Activity: Across the entries that follow, how many lines have the word "Data" in them? Give only the number.

--- Available records ---

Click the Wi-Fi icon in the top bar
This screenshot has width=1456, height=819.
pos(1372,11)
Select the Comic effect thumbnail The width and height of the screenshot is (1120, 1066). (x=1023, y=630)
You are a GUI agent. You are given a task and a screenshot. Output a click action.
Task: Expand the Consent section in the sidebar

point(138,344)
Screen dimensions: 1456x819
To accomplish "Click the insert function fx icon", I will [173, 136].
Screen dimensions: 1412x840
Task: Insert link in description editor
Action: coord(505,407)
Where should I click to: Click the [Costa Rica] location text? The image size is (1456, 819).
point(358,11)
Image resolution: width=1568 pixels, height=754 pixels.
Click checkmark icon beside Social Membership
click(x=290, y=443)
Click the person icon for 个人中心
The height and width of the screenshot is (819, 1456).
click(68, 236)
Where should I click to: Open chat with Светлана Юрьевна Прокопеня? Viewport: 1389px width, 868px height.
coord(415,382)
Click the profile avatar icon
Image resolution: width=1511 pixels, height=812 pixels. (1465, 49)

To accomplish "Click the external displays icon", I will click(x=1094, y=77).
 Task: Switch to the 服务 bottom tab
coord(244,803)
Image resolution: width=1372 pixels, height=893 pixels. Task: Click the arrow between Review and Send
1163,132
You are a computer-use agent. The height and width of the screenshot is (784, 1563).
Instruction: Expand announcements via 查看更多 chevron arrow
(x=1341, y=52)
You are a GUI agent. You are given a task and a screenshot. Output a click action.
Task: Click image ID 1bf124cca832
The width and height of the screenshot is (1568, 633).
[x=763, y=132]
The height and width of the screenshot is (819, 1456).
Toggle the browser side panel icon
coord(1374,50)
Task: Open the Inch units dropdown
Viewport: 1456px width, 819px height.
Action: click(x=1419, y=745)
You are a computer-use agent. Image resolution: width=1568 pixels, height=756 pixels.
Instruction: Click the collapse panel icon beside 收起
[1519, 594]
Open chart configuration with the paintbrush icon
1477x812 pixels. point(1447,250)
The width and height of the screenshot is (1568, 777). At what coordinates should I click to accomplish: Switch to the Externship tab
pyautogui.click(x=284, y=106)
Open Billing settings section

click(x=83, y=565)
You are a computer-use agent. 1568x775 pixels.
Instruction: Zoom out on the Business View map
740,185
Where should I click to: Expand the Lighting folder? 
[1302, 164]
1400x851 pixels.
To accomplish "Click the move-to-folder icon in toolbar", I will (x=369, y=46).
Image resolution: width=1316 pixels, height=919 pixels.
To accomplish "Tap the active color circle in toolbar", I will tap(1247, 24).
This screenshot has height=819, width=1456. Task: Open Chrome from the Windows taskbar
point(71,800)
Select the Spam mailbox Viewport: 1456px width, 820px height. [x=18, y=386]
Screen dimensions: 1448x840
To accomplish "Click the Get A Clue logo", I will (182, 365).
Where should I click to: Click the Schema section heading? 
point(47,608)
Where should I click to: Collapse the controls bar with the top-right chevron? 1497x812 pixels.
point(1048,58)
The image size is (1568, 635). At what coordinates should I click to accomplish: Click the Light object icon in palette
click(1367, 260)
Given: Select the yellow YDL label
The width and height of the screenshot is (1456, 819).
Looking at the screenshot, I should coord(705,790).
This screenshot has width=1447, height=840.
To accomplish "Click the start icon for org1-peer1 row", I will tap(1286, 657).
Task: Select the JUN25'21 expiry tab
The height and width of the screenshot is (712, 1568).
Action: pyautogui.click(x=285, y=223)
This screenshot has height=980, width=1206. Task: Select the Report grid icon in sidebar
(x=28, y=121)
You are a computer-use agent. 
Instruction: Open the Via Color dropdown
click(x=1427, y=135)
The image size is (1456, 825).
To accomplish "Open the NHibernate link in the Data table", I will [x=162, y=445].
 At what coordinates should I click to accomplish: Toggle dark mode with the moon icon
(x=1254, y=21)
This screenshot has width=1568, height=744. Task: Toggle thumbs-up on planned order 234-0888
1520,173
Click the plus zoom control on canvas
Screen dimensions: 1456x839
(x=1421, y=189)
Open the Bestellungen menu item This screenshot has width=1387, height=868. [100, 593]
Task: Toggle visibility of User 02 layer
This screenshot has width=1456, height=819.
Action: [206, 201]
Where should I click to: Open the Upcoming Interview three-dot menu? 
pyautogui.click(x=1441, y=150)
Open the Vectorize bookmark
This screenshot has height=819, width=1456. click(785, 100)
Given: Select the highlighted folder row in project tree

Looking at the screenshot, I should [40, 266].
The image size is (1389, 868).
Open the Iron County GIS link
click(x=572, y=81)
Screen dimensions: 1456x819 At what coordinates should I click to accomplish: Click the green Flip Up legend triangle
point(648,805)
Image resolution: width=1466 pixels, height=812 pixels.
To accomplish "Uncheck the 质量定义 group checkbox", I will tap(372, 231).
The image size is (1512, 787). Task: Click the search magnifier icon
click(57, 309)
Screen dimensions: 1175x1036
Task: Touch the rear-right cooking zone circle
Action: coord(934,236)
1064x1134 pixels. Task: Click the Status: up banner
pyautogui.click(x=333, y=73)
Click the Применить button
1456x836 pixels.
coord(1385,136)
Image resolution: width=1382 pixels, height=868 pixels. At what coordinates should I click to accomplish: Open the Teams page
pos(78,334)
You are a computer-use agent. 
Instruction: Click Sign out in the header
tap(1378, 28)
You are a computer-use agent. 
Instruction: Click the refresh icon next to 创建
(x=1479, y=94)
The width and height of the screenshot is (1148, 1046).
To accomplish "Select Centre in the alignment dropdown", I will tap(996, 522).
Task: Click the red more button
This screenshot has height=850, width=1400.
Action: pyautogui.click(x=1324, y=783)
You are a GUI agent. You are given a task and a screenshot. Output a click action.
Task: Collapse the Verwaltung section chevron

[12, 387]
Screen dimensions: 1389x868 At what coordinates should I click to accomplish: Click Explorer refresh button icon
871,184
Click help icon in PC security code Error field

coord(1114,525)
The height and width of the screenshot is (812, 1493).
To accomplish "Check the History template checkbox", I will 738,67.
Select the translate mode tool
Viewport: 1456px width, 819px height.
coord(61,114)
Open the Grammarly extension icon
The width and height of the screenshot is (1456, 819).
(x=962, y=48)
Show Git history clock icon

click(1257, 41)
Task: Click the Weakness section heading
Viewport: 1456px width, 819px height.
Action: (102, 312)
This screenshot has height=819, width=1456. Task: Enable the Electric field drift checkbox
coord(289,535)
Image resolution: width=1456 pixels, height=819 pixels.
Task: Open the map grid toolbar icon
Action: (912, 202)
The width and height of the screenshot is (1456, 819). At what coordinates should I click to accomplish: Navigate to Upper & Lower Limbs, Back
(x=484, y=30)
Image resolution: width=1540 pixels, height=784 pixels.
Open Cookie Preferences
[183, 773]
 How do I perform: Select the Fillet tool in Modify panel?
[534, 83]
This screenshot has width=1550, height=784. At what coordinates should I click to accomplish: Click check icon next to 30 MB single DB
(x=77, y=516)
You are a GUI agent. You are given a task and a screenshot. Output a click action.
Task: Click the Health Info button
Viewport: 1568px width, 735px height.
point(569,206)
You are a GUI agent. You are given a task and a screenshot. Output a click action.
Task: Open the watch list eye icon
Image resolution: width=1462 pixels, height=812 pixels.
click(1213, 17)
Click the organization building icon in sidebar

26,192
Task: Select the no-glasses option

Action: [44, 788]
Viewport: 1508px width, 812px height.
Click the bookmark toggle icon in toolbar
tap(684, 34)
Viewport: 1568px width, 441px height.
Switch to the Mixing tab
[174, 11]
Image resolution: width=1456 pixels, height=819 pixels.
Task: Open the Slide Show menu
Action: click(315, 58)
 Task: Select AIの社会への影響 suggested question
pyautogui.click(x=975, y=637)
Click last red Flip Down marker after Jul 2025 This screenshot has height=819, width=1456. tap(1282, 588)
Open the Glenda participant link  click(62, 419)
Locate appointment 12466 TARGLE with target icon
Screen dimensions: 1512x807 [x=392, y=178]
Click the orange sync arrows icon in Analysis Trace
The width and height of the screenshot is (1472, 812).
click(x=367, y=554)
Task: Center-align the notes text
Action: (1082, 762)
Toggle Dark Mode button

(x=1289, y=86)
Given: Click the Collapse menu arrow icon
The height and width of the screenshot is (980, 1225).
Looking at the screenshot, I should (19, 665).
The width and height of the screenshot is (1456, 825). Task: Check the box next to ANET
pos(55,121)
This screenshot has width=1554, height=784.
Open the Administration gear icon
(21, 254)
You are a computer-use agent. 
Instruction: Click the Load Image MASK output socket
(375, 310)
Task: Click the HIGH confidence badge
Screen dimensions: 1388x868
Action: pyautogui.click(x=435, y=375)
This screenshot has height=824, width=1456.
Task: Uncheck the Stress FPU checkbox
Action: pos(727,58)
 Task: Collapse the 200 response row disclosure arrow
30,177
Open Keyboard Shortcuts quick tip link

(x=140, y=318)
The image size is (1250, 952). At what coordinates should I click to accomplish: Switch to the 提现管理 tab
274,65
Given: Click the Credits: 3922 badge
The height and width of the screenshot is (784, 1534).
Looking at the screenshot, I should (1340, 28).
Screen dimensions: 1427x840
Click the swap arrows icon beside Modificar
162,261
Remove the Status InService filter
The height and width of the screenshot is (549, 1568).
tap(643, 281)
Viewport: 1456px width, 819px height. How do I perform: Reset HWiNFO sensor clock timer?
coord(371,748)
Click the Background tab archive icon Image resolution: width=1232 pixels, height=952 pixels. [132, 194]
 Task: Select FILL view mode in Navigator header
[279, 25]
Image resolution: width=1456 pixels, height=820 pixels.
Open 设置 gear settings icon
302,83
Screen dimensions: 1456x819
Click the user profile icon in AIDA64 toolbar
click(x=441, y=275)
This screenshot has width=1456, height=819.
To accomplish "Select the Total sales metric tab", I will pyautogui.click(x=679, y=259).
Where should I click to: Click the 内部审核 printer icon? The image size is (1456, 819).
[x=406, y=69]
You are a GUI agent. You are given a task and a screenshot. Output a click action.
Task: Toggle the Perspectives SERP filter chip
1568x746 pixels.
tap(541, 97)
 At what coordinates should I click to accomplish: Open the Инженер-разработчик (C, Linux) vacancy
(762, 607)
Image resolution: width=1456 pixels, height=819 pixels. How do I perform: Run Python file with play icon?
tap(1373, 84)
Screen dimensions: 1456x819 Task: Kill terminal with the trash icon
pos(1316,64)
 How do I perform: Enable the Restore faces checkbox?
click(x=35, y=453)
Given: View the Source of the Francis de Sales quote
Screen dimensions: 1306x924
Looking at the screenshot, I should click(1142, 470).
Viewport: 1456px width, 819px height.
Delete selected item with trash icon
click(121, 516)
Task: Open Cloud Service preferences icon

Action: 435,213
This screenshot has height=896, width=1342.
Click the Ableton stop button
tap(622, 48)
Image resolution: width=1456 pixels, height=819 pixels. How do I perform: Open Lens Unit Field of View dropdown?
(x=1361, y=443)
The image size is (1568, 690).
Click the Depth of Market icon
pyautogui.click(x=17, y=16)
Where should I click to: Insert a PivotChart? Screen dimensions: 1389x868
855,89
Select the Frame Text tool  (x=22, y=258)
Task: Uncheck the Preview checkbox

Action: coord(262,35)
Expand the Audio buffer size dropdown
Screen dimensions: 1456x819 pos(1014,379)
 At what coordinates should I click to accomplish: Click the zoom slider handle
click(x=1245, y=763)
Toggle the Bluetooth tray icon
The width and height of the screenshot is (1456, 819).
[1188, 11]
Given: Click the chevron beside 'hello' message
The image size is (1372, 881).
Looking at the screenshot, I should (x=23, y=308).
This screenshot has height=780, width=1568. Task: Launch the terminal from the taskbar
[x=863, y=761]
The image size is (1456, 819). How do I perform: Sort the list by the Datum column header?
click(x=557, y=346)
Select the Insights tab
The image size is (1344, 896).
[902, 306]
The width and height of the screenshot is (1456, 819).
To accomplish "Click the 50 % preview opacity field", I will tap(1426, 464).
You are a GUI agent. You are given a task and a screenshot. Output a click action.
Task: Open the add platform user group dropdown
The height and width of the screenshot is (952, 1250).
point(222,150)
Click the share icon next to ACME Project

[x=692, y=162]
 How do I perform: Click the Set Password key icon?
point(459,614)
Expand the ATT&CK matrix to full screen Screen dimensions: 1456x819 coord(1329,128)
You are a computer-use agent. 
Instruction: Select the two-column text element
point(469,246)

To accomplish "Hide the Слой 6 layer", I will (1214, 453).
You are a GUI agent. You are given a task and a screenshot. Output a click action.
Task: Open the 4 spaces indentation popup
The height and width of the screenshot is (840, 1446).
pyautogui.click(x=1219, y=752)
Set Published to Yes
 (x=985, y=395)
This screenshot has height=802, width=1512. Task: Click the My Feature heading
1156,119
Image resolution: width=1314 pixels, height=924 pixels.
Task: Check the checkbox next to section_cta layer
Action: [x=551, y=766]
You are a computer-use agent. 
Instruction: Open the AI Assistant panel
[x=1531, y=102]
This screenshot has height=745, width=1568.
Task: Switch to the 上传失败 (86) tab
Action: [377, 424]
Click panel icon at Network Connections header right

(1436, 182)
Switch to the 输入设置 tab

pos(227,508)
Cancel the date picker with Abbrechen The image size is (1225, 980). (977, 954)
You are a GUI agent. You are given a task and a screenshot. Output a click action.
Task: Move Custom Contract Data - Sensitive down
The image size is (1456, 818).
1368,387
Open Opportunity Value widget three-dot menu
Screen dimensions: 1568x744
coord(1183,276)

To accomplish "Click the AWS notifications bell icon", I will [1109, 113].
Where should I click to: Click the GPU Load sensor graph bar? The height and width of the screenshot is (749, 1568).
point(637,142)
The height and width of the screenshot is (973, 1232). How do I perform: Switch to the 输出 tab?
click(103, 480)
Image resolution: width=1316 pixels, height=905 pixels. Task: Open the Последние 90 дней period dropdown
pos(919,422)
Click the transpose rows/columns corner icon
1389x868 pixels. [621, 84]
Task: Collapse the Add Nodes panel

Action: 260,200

---

Response area: 2